Directions :: In the entries below, count the lines that hold the string "match" and state only that count.

Data supplied ::
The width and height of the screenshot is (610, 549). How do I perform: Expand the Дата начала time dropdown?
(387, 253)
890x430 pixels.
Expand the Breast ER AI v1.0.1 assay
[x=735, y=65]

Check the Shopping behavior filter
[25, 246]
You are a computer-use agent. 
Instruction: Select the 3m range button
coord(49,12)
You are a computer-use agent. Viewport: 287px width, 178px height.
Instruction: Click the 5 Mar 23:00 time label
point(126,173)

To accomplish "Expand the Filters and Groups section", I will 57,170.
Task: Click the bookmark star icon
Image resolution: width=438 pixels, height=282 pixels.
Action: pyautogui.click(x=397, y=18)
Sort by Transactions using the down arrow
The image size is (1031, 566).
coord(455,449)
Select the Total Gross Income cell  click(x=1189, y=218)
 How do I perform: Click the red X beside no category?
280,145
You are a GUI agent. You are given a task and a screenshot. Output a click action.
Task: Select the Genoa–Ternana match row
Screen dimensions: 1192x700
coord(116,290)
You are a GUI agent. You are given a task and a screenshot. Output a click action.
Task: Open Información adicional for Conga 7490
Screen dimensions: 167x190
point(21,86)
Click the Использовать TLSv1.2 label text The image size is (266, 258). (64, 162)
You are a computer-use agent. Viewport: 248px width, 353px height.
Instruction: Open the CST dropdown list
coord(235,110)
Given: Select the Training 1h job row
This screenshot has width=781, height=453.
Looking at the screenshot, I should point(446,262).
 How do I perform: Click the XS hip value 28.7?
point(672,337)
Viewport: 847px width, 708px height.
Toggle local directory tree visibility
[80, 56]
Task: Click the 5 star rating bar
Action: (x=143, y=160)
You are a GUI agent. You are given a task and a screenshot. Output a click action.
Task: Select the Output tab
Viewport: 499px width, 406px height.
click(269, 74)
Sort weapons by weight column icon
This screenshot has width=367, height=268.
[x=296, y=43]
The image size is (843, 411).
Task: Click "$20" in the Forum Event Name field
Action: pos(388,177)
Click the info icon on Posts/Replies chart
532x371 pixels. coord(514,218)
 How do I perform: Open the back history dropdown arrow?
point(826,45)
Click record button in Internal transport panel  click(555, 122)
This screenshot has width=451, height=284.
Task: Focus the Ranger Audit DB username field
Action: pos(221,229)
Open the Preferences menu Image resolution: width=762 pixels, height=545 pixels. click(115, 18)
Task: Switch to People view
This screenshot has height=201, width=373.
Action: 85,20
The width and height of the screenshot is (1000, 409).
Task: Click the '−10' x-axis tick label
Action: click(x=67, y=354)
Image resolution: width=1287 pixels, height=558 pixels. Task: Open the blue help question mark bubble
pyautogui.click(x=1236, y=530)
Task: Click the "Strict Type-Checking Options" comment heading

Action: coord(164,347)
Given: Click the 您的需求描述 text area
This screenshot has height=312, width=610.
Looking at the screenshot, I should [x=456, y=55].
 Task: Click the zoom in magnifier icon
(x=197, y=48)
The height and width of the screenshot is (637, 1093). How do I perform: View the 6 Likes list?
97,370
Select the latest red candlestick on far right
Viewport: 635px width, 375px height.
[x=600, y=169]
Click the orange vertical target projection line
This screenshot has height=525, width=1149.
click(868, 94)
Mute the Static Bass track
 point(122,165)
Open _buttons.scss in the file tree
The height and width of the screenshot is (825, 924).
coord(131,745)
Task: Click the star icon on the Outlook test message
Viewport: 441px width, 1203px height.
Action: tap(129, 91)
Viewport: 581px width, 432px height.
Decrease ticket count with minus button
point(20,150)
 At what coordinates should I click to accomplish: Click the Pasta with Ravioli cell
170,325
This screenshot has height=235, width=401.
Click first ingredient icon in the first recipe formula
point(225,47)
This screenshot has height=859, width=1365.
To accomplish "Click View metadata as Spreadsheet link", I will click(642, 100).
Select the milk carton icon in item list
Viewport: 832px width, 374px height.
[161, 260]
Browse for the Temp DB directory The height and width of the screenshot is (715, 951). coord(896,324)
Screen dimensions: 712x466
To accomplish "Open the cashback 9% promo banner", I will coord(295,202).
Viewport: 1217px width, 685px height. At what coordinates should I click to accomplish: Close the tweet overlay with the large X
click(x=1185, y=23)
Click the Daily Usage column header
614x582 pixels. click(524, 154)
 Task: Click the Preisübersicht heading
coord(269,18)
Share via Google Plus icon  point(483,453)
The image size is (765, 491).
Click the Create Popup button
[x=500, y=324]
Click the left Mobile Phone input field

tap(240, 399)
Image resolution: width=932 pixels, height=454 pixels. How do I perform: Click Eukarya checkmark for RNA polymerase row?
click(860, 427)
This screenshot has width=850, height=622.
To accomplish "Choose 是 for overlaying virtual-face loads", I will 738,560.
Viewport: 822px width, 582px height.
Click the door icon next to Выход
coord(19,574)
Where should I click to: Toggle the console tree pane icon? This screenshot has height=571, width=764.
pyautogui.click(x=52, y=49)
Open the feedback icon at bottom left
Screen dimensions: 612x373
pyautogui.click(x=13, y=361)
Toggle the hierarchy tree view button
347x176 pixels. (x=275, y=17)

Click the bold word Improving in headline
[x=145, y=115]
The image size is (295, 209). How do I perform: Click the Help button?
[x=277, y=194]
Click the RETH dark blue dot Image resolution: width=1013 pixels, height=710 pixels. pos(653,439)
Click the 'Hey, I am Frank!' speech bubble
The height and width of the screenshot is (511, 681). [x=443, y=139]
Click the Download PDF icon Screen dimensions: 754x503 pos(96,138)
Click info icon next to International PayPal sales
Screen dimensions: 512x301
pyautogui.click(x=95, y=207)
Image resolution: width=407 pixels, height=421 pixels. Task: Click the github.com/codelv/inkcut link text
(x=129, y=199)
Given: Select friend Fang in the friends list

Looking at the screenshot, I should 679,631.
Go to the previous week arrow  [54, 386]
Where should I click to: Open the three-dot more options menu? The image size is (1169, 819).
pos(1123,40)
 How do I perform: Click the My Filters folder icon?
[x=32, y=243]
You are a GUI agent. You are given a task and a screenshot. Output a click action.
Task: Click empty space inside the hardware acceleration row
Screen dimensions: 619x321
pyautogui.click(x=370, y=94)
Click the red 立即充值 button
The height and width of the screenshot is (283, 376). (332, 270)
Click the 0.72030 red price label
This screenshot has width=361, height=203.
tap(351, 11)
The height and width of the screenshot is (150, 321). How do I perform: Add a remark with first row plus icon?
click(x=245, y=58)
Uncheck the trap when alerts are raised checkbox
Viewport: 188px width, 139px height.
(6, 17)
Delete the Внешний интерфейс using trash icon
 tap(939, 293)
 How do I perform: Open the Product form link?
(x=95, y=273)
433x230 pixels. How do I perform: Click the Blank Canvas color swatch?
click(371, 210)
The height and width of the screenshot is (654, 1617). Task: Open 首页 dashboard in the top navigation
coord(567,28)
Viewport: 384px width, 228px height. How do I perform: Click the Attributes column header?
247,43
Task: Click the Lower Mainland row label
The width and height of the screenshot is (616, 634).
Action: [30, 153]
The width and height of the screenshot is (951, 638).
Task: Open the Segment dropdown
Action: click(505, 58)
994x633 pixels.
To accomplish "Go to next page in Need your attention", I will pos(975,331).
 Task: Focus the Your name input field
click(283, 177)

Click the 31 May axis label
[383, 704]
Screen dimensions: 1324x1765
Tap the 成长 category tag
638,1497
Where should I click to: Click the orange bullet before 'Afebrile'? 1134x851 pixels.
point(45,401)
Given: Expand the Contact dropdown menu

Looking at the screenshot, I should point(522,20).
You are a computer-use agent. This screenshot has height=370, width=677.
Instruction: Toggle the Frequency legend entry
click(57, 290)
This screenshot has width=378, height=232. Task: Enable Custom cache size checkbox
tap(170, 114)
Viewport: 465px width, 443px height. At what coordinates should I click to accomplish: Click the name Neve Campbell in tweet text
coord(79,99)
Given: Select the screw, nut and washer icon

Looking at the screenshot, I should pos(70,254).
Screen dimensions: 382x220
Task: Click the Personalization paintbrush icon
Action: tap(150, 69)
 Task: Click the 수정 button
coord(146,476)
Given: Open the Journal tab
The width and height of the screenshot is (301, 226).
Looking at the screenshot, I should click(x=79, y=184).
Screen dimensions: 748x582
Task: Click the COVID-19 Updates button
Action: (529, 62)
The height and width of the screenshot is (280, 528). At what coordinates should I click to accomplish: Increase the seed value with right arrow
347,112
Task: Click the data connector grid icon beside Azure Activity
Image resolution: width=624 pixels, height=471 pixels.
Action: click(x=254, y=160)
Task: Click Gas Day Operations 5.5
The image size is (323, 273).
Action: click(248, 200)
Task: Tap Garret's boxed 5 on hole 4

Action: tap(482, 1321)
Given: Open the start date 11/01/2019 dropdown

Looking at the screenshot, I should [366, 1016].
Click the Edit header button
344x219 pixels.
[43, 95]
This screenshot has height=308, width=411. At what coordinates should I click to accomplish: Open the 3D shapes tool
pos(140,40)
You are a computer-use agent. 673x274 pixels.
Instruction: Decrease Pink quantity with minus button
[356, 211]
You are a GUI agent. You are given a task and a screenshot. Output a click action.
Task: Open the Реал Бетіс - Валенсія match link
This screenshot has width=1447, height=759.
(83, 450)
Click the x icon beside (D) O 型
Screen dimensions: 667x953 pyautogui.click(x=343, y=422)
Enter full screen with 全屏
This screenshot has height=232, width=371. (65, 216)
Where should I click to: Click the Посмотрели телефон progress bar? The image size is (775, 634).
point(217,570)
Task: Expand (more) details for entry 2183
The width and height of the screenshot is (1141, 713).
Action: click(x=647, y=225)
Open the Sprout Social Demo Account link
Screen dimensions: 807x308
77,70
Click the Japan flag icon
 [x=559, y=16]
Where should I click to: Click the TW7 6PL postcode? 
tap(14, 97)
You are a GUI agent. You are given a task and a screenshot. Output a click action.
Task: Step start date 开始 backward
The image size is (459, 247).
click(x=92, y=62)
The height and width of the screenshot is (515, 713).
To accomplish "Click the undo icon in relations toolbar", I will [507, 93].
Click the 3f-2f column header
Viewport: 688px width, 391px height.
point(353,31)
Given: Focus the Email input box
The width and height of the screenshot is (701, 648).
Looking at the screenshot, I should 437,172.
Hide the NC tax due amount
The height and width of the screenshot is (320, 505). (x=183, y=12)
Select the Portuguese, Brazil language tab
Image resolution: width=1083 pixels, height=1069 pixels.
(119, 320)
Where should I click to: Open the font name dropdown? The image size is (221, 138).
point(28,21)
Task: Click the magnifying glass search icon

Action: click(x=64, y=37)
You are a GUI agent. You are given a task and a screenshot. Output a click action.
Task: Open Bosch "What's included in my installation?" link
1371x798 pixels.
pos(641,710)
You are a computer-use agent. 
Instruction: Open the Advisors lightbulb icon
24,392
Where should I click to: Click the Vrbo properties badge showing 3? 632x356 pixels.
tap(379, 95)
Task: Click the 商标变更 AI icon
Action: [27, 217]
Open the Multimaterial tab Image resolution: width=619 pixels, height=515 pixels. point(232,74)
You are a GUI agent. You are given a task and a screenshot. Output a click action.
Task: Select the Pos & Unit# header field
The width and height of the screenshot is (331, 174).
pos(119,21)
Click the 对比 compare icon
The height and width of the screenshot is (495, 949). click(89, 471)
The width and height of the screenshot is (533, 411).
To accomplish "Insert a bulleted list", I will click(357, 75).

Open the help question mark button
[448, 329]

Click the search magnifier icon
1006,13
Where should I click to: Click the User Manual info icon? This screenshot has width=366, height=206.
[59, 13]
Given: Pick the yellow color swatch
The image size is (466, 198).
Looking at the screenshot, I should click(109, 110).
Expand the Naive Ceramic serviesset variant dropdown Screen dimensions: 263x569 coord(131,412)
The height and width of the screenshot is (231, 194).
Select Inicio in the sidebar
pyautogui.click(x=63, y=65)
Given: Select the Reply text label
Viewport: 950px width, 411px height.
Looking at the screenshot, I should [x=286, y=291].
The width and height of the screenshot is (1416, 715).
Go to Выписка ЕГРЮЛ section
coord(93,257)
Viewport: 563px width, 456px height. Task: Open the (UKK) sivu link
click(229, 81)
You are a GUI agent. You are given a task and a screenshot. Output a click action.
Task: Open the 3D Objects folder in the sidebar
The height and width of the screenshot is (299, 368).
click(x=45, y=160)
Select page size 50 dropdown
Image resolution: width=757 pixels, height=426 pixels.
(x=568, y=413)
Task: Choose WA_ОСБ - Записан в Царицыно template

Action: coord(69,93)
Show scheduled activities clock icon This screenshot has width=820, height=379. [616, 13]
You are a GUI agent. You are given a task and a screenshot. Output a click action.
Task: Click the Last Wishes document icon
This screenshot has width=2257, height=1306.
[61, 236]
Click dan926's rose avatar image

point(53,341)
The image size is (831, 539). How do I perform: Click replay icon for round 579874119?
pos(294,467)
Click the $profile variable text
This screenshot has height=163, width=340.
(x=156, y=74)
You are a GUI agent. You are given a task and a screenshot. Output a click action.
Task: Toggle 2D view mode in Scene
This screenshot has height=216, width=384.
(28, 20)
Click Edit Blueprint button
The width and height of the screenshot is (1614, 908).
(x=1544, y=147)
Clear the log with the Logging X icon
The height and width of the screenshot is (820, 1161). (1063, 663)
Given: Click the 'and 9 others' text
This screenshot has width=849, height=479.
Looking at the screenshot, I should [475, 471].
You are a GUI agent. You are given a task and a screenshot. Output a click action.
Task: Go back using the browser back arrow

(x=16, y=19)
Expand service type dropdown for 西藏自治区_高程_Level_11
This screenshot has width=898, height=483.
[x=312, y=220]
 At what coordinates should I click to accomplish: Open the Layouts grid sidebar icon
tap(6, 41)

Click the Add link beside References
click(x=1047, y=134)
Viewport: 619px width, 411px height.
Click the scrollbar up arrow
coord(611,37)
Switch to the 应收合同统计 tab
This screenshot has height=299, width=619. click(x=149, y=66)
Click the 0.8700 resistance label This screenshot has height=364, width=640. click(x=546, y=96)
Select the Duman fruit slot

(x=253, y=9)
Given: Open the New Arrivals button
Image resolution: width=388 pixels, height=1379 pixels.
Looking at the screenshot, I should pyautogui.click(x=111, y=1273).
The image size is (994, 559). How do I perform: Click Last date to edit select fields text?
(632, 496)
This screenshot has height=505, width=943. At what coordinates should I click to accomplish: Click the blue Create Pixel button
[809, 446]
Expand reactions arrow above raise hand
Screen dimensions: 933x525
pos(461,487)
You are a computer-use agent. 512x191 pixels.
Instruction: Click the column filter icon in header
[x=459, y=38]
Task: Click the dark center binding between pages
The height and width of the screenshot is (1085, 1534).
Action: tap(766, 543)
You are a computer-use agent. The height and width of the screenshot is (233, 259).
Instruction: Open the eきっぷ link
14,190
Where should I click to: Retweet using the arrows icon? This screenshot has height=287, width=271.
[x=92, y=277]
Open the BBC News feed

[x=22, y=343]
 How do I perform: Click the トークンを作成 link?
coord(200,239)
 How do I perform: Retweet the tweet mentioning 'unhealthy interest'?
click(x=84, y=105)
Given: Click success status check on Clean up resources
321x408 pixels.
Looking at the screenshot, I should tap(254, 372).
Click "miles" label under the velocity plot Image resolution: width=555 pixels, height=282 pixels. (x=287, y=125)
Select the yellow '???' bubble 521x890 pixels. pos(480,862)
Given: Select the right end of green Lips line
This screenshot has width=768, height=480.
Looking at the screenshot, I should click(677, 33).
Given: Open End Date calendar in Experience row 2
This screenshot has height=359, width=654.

Exercise answer :: 2